Measurements, Analysis, and Modeling for Network Throughput Prediction on the Internet

(邦訳:インターネット上でのネットワークスループットの予測可能性に関する研究)

 
Chunghan Lee(チュンハン・イ
(株)富士通研究所 研究員

[背景]インターネットの発展とともにデータの量が爆発的に増加
[問題]データ転送の効率化のためのネットワークスループットの予測精度の向上
[貢献]ノンパラメトリック統計手法と機械学習を適用したスループット予測手法の提案


 インターネット上で取り扱われるデータの量は,コンピュータ技術の発展とインターネットアプリケーションの利用者の増加に応じて爆発的に増加しつつある.このような膨大なデータ量に対して,新たなシステムの提案とインターネットの再設計は有効な手法であるが,直ちに実用化することは容易ではない.一方,ネットワークスループットの予測は現在のインターネットを有効に活用する手法の1つである.たとえば,高精度のスループットの予測手法があるならば,データインテンシブなグリッド・コンピューティングにおいて,複数の拠点の中から有効な拠点を選択したり,データ転送時間を減らすことによって全体の処理時間をより短くすることが可能である.しかし,これまでに多くのスループットの予測手法が提案されたが,以下の問題点により予測精度を高めることは容易ではない.まず,トラフィックの変動の分布が明確ではないため,数学的にモデル化することが困難である.また,ネットワークの帯域幅とスケールの急速な増加によるデータの変動が大きいことが問題である.最後に,ネットワーク状態の突然な変動によるノイズの存在が挙げられる.
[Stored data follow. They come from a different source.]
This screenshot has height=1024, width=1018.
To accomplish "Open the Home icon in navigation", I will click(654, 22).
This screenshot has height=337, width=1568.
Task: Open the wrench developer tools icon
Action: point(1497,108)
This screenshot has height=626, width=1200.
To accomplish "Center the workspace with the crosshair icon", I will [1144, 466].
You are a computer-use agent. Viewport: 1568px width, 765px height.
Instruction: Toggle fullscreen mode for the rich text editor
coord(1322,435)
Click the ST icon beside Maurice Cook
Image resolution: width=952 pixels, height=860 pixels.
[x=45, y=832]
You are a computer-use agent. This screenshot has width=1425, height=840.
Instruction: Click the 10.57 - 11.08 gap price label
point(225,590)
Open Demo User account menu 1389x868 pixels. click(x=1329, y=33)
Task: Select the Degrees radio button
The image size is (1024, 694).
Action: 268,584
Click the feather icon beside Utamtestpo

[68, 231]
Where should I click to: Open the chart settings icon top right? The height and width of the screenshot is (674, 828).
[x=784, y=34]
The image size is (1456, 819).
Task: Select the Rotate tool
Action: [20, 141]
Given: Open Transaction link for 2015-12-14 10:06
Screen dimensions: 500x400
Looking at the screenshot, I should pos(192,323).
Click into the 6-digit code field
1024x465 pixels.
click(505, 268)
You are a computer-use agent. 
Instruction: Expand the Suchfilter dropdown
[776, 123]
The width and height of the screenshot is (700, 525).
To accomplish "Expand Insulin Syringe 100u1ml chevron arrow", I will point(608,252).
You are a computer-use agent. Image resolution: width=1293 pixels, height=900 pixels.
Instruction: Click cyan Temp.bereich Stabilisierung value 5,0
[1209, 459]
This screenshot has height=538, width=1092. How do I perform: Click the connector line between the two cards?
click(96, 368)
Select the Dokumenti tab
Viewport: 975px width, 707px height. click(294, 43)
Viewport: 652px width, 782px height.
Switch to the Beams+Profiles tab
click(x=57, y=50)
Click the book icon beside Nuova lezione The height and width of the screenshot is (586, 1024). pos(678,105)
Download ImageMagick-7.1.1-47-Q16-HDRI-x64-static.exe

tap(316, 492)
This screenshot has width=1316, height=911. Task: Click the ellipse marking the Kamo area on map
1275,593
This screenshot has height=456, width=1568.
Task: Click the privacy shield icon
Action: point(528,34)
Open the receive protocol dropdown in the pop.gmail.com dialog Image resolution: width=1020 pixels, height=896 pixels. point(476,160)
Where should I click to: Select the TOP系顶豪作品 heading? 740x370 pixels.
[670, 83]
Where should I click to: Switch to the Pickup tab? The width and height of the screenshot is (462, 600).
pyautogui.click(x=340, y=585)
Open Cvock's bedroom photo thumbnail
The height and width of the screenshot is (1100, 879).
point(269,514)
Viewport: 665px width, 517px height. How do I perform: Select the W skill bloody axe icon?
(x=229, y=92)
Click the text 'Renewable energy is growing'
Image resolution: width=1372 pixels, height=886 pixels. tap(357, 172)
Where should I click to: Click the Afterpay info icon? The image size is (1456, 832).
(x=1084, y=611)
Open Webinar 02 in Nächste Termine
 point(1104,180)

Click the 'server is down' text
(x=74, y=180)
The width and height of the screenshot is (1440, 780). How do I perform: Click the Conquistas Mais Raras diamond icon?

 本研究では,既存の予測手法より高い予測精度を持つスループットの予測手法の提案とインターネット上での応用に焦点を当てる.本研究の最大の特徴は予測精度を向上するために機械学習分野の手法を応用していることである.

 初めに,インターネット上で仮想化技術が使用された際の,インターネットトラフィックの特徴に関する研究争点について議論した.本研究では,スループットを観測するため,先行研究で提案された手法をベースにして学習データの収集を行う.その手法とは,予測のために使う小規模なProbe transferとスループットの観測のためのData transferをペアとして構成し,それらを同時に観測するという手法である.本研究では予測モデルを構成する前に,観測結果をノンパラメトリック統計手法で評価を行い適切な予測パラメーターを決定した.一方,観測結果の中ではネットワーク状態が安定したにもかかわらず,仮想化の影響により本来と異なる異常結果となることが存在することを明らかにした.また,従来の予測パラメーターが高い予測精度を持つモデルを構成するためには不適切であることと,観測結果においてノイズと非線形の特徴が存在することを明確にした.

 次に,本研究ではスループットの予測問題を回帰曲線決定問題に帰着させた.モデル化を行う際に,ノイズと非線形の特徴を考慮するために機会学習分野で幅広く使われる多項式カーネルとν-Support Vector Regression(SVR)を使用し,適切な回帰曲線を保持することが可能になった.さらに,従来の予測手法と同じ条件で優劣を論じた結果,従来の手法より高い予測精度が得られることを確認した.

 最後に,インターネット上でのグリッドシミュレーションを通じてスループットの予測結果がスケジューラにどのような影響を与えるのかを明らかにした.本研究で提案した手法と従来の予測手法をグリッドのスケジューラに適用し,スループットの予測を使わないスケジューラと定量的な評価を実施した.シミュレーション評価結果,予測結果が与えられたタスクに対して処理時間を減らす保証が必ずしもできるわけでないことと,本研究で提案した予測手法を使う際に多くの結果で全体の処理時間を減らすことが可能であることを示した.
 

 

 (2013年6月10日受付)
取得年月日:2013年3月
学位種別:博士(工学)
大学:豊橋技術科学大学



推薦文
:(システムソフトウェアとオペレーティング・システム研究会)


本博士論文では,広域ネットワークで相互接続された計算拠点間でデータインテンシブな計算タスクの大規模分散処理を主なターゲットとして,インターネット上で大容量データを転送する場合のスループットを機械学習に基いて予測する新たな手法についての提案と評価が述べられている.


著者からの一言


ご指導・ご助言いただいた先生方ならびにお世話になったすべての皆様に,深く感謝いたします.また,博士論文を推薦していただき,ありがとうございます.本研究を通じて,研究問題を見つけ,解決する過程を身につけることができました.修士,博士課程で学んだことを基にして,ネットワーク&システム分野に貢献できるように,研究開発活動を推進していきたいと思います.